* [DATA IN THIS EXERCISE]
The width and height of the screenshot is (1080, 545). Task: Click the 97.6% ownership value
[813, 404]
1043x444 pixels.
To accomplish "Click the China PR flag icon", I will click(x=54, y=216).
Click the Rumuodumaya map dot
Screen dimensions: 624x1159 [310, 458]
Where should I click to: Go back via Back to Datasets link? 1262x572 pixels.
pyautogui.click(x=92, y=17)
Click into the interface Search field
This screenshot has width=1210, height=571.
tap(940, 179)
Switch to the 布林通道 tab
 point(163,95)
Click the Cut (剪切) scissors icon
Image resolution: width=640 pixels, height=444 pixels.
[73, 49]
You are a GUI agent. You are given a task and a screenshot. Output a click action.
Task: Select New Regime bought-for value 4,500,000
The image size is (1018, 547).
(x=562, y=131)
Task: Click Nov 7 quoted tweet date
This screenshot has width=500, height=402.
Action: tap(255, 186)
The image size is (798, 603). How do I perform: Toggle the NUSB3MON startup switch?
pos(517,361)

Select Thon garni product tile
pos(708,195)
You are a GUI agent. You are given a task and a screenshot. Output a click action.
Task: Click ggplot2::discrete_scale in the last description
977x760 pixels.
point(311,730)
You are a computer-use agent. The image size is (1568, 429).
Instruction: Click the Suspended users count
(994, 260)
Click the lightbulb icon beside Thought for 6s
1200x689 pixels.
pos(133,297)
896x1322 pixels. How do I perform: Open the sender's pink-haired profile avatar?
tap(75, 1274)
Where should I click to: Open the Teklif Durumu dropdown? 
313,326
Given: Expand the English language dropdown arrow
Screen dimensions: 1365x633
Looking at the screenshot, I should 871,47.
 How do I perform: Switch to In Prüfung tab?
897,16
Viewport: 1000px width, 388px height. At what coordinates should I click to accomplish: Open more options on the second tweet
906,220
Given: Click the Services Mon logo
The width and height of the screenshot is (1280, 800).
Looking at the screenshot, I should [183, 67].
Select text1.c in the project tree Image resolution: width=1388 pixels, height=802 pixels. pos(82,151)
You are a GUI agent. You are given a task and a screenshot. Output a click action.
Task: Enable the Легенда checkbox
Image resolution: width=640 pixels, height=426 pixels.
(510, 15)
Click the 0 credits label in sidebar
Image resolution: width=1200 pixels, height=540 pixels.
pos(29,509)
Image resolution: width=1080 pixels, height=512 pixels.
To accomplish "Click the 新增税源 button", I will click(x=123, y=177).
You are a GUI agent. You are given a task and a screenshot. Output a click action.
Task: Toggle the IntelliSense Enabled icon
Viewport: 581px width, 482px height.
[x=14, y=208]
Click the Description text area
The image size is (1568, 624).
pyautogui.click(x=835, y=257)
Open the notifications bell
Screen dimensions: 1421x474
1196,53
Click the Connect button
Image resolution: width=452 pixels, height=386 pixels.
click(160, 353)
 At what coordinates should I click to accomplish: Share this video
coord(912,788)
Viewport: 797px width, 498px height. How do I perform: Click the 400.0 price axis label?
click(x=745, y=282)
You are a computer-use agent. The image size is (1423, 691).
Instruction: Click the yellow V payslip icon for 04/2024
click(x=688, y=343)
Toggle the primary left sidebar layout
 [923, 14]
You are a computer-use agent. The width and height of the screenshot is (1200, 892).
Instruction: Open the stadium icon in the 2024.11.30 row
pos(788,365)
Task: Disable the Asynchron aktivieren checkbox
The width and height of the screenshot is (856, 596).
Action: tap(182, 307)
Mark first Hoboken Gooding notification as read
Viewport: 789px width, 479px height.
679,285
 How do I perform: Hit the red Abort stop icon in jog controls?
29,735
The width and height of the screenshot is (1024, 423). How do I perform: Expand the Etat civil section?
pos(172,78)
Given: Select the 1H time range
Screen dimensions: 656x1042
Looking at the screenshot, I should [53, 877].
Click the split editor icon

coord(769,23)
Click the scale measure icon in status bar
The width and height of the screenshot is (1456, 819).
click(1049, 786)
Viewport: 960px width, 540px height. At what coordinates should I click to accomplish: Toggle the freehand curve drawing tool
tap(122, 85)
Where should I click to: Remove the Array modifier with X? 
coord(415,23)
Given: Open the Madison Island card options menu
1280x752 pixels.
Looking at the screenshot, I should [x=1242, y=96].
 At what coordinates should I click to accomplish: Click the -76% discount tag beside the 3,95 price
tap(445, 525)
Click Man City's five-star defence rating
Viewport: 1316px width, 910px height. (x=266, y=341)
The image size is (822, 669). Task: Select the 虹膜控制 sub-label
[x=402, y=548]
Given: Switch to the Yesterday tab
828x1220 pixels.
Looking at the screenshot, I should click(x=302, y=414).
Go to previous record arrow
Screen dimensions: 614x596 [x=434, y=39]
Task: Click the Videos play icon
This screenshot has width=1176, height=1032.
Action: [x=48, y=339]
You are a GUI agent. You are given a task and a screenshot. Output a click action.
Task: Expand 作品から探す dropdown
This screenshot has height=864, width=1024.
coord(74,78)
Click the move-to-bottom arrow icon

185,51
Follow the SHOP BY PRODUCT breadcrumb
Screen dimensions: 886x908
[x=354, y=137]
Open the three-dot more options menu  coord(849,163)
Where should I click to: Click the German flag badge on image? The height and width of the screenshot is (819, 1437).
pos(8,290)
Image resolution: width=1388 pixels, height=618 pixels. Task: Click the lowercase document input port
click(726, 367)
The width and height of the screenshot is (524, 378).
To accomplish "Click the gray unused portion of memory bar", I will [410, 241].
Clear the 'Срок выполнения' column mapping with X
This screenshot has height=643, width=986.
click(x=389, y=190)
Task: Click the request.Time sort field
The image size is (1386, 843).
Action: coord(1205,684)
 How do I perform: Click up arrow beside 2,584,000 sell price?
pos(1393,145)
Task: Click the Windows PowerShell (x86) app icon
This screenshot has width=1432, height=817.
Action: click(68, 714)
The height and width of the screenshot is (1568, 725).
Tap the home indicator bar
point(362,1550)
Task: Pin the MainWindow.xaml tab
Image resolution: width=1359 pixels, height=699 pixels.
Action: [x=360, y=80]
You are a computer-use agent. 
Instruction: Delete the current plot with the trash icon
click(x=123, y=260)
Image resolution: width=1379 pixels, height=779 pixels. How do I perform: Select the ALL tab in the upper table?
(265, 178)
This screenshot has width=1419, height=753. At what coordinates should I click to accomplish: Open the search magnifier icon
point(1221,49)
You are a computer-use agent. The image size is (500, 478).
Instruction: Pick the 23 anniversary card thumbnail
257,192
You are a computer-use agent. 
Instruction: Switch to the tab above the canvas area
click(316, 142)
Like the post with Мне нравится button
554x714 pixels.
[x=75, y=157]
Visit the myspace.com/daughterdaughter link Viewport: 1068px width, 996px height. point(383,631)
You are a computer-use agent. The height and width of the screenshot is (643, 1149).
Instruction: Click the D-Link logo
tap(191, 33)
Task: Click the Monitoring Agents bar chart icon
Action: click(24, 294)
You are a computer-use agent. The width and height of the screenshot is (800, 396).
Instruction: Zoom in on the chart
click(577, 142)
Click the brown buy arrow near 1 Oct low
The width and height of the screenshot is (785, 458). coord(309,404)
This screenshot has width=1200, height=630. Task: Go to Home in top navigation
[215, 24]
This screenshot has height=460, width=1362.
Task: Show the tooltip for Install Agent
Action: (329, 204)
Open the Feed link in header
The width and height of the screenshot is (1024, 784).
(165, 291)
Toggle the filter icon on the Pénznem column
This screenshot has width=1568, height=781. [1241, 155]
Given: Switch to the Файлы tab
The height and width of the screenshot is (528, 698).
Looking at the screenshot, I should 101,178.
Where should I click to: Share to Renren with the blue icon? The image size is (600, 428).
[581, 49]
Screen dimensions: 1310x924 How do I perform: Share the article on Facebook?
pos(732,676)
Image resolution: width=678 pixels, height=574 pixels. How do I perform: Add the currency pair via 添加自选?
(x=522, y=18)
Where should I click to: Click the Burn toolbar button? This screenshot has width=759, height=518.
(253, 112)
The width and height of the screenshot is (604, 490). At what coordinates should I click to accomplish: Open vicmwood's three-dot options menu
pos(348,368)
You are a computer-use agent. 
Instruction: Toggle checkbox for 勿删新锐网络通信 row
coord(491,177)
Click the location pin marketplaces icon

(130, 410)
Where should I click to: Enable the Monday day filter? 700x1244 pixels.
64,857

* [WORK TO BE COMPLETED]
Whenever a line in the records above contains the string "field", copy that line.

* [RESPONSE TO THE TASK]
Click into the interface Search field
Task: Click the request.Time sort field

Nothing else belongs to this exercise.